川平法联合悬吊训练对脑卒中偏瘫患者下肢 运动功能及核心稳定性的效果评价
Evaluation of the Effect of Combined Sling Exercise Training with Kawahira Method on Lower Extremity Motor Function and Core Stability in Patients with Hemiplegia after Stroke
DOI: 10.12677/acm.2026.1652111, PDF,   
作者: 姬得文:青岛大学青岛医学院,山东 青岛;青岛市市立医院康复医学科,山东 青岛;周 鑫, 李新通, 刘亚丽:青岛市市立医院康复医学科,山东 青岛;张永祥*:青岛大学附属医院康复医学科,山东 青岛
关键词: 脑卒中偏瘫川平法悬吊训练下肢运动功能核心稳定性Hemiplegia after Stroke Kawahara Method Sling Exercise Training Lower Extremity Motor Function Core Stability
摘要: 目的:本研究旨在探讨常规康复训练基础上,联合川平法(RFE)与悬吊训练(SET)对脑卒中偏瘫患者下肢运动功能的改善效应,旨在优化临床干预策略,为患者的功能恢复提供循证医学依据。方法:选取本院住院期脑卒中患者60例,均符合Bruunstrom分期 ≥ III期、卒中后3周~6个月纳入标准。采用随机数字表法分为四组:常规康复组(A组)、RFE联合组(B组)、SET联合组(C组)及SET + RFE联合组(D组)。各组均接受为期4周的针对性干预。分别采用Fugl-Meyer下肢运动功能评分(FMA-LE)、步行功能分级(FAC)、Berg平衡量表(BBS)及Sheikh躯干控制评分进行评估。结果:组内对比显示,各组干预后各项指标较干预前均有显著改善(A组P < 0.05;B、C、D组P < 0.01)。组间分析显示,B组与C组的FMA-LE评分显著优于A组(P < 0.05),而D组FMA-LE评分改善程度非常显著优于A组(P < 0.01)。在平衡功能方面,D组BBS评分显著优于B组与C组(P < 0.05);各组FAC及Sheikh评分结果亦显示,D组综合表现最优。结论:在常规康复训练基础上,单独应用SET或RFE均能有效改善脑卒中偏瘫患者的下肢运动功能与核心稳定性;SET联合RFE的综合干预模式具有协同增效作用,其临床疗效显著优于单一疗法,是促进脑卒中偏瘫患者运动功能恢复的优选方案。

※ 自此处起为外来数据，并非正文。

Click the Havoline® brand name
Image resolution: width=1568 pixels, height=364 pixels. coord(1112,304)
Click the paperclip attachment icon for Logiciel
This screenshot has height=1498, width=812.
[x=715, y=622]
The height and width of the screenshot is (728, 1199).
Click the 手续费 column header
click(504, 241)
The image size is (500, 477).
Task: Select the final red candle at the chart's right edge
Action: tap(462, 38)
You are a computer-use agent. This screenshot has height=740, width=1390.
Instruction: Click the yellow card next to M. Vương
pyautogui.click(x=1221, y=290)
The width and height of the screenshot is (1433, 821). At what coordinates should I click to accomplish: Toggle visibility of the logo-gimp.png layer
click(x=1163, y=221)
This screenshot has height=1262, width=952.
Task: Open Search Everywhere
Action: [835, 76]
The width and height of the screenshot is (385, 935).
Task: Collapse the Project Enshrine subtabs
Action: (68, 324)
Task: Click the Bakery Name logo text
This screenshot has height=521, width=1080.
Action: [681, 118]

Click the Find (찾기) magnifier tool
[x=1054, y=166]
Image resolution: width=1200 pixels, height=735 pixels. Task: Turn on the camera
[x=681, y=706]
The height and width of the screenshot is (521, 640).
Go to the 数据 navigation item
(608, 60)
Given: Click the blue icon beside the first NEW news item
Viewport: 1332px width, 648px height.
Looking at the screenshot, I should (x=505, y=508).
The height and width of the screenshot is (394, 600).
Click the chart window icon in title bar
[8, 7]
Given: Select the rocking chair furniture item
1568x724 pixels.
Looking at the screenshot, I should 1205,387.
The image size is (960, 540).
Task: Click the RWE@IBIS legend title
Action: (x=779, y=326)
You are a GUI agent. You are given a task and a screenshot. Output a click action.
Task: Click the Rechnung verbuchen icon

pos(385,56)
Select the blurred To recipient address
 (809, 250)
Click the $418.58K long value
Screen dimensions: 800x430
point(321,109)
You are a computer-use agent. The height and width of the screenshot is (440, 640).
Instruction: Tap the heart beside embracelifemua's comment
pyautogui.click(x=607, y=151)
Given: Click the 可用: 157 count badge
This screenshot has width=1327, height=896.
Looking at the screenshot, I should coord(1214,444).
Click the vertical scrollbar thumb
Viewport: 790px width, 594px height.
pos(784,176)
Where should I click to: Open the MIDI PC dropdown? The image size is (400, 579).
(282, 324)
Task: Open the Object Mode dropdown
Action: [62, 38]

Abstract: Objective: This study aimed to investigate the effects of Kawahara Method (RFE) combined with Sling Exercise Training (SET) on lower extremity motor function in stroke patients with hemiplegia on the basis of conventional rehabilitation training, so as to optimize clinical intervention strategies and provide evidence-based references for functional recovery. Methods: Sixty hospitalized stroke patients meeting the inclusion criteria of Brunnstrom stage ≥III and 3 weeks to 6 months after stroke were enrolled. They were randomly divided into four groups using a random number table: conventional rehabilitation group (Group A), conventional rehabilitation + RFE group (Group B), conventional rehabilitation + SET group (Group C), and conventional rehabilitation + SET + RFE group (Group D). All groups received corresponding interventions for 4 weeks. Outcomes were evaluated by Fugl-Meyer Assessment of Lower Extremity (FMA-LE), Functional Ambulation Category (FAC), Berg Balance Scale (BBS), and Sheikh Trunk Control Test. Results: Intragroup comparison showed that all indexes were significantly improved after intervention in each group (Group A, P < 0.05; Groups B, C, D, P < 0.01). Intergroup analysis revealed that FMA-LE scores in Groups B and C were significantly higher than those in Group A (P < 0.05), and FMA-LE score in Group D was much more significantly higher than that in Group A (P < 0.01). For balance function, BBS score in Group D was significantly better than that in Groups B and C (P < 0.05). FAC and Sheikh scores also confirmed the best comprehensive performance in Group D. Conclusion: On the basis of conventional rehabilitation, either SET or RFE alone can effectively improve lower extremity motor function and core stability in stroke patients with hemiplegia. The combined intervention of SET and RFE shows a significant synergistic effect with better clinical efficacy than single therapy, which is a preferred strategy to promote motor function recovery in stroke patients with hemiplegia.